▶ **EXERCISE INSTRUCTIONS**
Please revise the items below, replacing "computer-use agent" with "desktop automation agent" wherever it occurs and keeping everything else the same.

____

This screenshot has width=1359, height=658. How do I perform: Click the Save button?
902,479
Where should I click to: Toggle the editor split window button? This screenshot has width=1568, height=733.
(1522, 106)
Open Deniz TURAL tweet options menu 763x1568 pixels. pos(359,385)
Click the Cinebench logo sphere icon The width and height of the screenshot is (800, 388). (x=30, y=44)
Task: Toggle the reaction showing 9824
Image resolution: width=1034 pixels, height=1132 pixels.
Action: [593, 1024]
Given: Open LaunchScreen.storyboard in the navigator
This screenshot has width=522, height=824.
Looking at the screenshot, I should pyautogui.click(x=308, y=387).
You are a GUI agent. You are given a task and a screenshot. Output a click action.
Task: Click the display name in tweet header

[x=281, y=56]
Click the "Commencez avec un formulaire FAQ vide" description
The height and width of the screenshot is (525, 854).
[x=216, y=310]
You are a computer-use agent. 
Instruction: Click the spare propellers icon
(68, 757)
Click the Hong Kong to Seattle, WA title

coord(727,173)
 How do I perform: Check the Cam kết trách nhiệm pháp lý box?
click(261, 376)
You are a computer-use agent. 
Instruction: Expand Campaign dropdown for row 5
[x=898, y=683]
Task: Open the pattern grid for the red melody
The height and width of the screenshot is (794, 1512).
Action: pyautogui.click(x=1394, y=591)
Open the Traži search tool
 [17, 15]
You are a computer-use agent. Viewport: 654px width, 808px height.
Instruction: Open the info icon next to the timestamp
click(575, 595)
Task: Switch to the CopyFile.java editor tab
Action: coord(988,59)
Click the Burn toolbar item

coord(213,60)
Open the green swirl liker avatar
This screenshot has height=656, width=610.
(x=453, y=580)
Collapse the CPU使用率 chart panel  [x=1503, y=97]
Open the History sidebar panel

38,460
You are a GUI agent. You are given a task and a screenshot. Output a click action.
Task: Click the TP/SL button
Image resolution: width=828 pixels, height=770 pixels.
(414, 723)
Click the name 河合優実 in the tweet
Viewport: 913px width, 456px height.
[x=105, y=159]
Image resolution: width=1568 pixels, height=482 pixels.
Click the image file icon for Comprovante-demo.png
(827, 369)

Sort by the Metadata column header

____

▶ **SOLUTION TO THE EXERCISE**
This screenshot has width=1359, height=658. How do I perform: Click the Save button?
902,479
Where should I click to: Toggle the editor split window button? This screenshot has width=1568, height=733.
(1522, 106)
Open Deniz TURAL tweet options menu 763x1568 pixels. pos(359,385)
Click the Cinebench logo sphere icon The width and height of the screenshot is (800, 388). (x=30, y=44)
Task: Toggle the reaction showing 9824
Image resolution: width=1034 pixels, height=1132 pixels.
Action: [593, 1024]
Given: Open LaunchScreen.storyboard in the navigator
This screenshot has width=522, height=824.
Looking at the screenshot, I should pyautogui.click(x=308, y=387).
You are a GUI agent. You are given a task and a screenshot. Output a click action.
Task: Click the display name in tweet header

[x=281, y=56]
Click the "Commencez avec un formulaire FAQ vide" description
The height and width of the screenshot is (525, 854).
[x=216, y=310]
You are a desktop automation agent. 
Instruction: Click the spare propellers icon
(68, 757)
Click the Hong Kong to Seattle, WA title

coord(727,173)
 How do I perform: Check the Cam kết trách nhiệm pháp lý box?
click(261, 376)
You are a desktop automation agent. 
Instruction: Expand Campaign dropdown for row 5
[x=898, y=683]
Task: Open the pattern grid for the red melody
The height and width of the screenshot is (794, 1512).
Action: pyautogui.click(x=1394, y=591)
Open the Traži search tool
 [17, 15]
You are a desktop automation agent. Viewport: 654px width, 808px height.
Instruction: Open the info icon next to the timestamp
click(575, 595)
Task: Switch to the CopyFile.java editor tab
Action: coord(988,59)
Click the Burn toolbar item

coord(213,60)
Open the green swirl liker avatar
This screenshot has height=656, width=610.
(x=453, y=580)
Collapse the CPU使用率 chart panel  [x=1503, y=97]
Open the History sidebar panel

38,460
You are a GUI agent. You are given a task and a screenshot. Output a click action.
Task: Click the TP/SL button
Image resolution: width=828 pixels, height=770 pixels.
(414, 723)
Click the name 河合優実 in the tweet
Viewport: 913px width, 456px height.
[x=105, y=159]
Image resolution: width=1568 pixels, height=482 pixels.
Click the image file icon for Comprovante-demo.png
(827, 369)

Sort by the Metadata column header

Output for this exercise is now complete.